Spring is a good time to marry. Even mining magnates seem to agree. Ivan and Mick are close to tying the knot in London, and speculation swirls around the marriage of convenience that might see Andrew and Gina walk down the aisle together in Port Hedland.
Amusing as it is to reduce corporate deals to the joining of personalities there is a serious message for Australia in the deals blossoming across the mining world.
Corporate mergers are generally undertaken for one of two reasons; one side of the deal believes bigger is better (and now is a cheap time to acquire assets), or both sides recognise the need to cut costs by sharing services.
The biggest mining marriage, so far, is the plan to create a single business out of the commodities giant Glencore, led by Ivan Glasenberg, with Xstrata, led by Mick Davis, an emerging business unofficially dubbed “GlenStrata”.
The local possibility is a much smaller affair, but one which both parties need, and that’s the cost-cutting benefits of Gina Rinehart and Andrew Forrest, two of Australia’s richest people, enjoying cheaper freight rates from shared iron ore railway and port infrastructure in the Pilbara.
GlenStrata first, because it has attracted more headlines thanks to the theatrics and mating games played by Ivan and Mick, and that largely means the takeover terms offered by Glencore which appear to have settled at an agreeable share-swap ratio, and with Glasenberg snatching the top executive job, albeit over loud protests from Davis.
The merger of Glencore and Xstrata is the resource sector’s good news event because it is very much a business being prepared for the next phase of the resources boom by people who got it right 10 years ago, and who reckon it’s time to get ready for a re-run.

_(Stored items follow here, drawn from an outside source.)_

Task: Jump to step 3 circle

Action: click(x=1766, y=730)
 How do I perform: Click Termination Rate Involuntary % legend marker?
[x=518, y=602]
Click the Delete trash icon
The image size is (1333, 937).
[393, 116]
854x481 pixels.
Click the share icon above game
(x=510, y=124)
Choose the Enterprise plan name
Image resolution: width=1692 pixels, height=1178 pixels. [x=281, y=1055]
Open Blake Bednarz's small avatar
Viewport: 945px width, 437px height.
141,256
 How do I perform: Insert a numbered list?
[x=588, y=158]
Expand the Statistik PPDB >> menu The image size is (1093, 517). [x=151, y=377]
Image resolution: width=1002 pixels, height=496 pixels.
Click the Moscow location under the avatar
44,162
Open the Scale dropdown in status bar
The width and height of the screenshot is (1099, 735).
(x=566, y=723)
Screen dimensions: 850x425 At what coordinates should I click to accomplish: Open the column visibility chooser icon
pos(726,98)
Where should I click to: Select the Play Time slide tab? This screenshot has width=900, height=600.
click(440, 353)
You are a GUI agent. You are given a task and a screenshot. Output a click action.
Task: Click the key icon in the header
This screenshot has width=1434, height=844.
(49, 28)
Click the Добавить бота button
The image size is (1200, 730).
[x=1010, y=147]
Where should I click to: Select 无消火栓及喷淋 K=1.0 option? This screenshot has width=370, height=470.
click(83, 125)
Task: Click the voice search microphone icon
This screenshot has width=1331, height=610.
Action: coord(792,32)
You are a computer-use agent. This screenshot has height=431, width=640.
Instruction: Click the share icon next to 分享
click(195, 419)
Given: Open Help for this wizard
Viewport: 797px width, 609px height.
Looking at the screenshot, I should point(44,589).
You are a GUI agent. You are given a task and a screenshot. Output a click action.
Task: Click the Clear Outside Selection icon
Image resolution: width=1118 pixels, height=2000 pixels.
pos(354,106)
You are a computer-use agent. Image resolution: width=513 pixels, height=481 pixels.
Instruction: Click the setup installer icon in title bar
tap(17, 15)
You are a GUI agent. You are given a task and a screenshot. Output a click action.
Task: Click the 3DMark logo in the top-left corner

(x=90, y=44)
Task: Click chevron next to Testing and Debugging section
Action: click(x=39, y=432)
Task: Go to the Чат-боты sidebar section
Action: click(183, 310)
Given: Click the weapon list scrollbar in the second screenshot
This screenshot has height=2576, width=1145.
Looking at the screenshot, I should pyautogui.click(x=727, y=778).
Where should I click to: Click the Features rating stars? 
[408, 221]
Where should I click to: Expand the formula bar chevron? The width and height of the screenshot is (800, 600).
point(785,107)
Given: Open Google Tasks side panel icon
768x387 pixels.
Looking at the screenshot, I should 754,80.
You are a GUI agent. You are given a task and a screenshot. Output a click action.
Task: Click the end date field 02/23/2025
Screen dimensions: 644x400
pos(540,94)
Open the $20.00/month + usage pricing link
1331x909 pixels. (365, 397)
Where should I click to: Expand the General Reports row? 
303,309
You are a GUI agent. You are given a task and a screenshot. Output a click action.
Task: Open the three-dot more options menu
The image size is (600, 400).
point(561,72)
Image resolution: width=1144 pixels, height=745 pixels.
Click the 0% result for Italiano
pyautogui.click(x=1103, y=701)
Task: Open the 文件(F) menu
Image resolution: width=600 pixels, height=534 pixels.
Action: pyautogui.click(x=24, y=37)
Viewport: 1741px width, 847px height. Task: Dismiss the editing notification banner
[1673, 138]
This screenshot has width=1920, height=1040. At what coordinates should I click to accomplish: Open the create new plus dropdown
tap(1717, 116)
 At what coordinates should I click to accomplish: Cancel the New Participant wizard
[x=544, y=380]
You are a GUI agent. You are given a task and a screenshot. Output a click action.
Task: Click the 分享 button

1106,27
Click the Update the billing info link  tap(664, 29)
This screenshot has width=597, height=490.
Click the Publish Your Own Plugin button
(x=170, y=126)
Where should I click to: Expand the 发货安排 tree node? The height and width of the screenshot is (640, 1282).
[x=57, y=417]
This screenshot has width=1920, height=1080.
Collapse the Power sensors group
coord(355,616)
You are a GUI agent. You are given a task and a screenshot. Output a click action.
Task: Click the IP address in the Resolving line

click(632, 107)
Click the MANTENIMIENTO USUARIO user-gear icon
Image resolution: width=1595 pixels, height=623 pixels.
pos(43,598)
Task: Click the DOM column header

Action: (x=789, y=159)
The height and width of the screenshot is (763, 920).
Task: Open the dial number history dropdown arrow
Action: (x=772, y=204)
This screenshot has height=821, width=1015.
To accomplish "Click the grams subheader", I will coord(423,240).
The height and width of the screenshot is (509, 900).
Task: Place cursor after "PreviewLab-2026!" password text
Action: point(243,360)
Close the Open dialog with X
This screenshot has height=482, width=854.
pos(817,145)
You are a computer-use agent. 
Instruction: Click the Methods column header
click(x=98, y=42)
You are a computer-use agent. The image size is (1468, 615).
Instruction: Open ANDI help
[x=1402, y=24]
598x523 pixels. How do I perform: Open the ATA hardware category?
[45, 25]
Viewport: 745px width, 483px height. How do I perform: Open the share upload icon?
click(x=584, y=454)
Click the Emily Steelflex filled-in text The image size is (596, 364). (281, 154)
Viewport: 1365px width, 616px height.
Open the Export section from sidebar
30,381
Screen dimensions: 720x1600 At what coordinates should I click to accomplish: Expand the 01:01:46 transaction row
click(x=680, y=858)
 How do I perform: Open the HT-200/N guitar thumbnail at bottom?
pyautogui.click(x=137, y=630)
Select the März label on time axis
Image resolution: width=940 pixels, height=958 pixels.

Back in 2002, before most people realised that China’s demand for raw materials would push commodity prices to record highs, Glencore sponsored the creation of Xstrata, initially as a vehicle to buy coal assets, and later as the company to acquire two of the world’s great mining companies, Australia’s Mt Isa Mines (MIM), and Canada’s Falconbridge.
In just a few years the Xstrata tail was wagging the Glencore dog, and even though Glencore retained a controlling 34% stake in its creation Glasenberg this year decided it was time to reel in its spin-off and move to the next stage of his grand plan – to run a resources house that dwarfs every rival, including the current leaders of the pack, Rio Tinto and BHP Billiton.
Glasenberg has made mistakes in the past but he does not often get his timing wrong, which is why his determination to complete the Xstrata merger can be seen as a sign of his belief that the current slowdown in the resources sector will be temporary.
In time, he will add more divisions to GlenStrata to plug some obvious gaps, such as no iron ore operations, an omission potentially accommodated by acquiring one of Australia’s stressed iron ore business, such as Fortescue Metals, or the biggest of them all, Rio Tinto.
Easy to write off as fanciful today, a GlenStrata raid on Rio Tinto should not be dismissed because unless there is a big bounce soon in the iron ore price Rio Tinto management will be facing another crisis with its shareholders of the sort seen in 2008 when the company wasted $40 billion buying the Canadian aluminium producer, Alcan.
The looming iron ore crisis resides in the Rio Tinto revenue streams which are alarmingly skewed towards iron ore. In the half year to June 30, iron ore accounted for 80% of the company’s pre-tax profit, a text-book management situation called “too many eggs in one basket”.
If Glenstrata is being created in preparation for future growth, the possibility of Gina Rinehart and Andrew Forrest doing a deal in the Pilbara iron ore industry is for the other reason mergers occur – cost cutting.
Rinehart is struggling to raise the capital to develop her Roy Hill mine thanks to the low iron ore price and rising costs. Forrest has an existing railway and port system, but is carrying too much debt.
Logically, the two should be talking about shared infrastructure, though the same logic existed a decade ago when BHP Billiton and/or Rio Tinto could have cut their costs by sharing railways and ports.
This time, it could be different because Gina and Andrew need each other, though it is awfully difficult to see the two walking arm-in-arm along the Port Hedland waterfront, no matter how big the savings.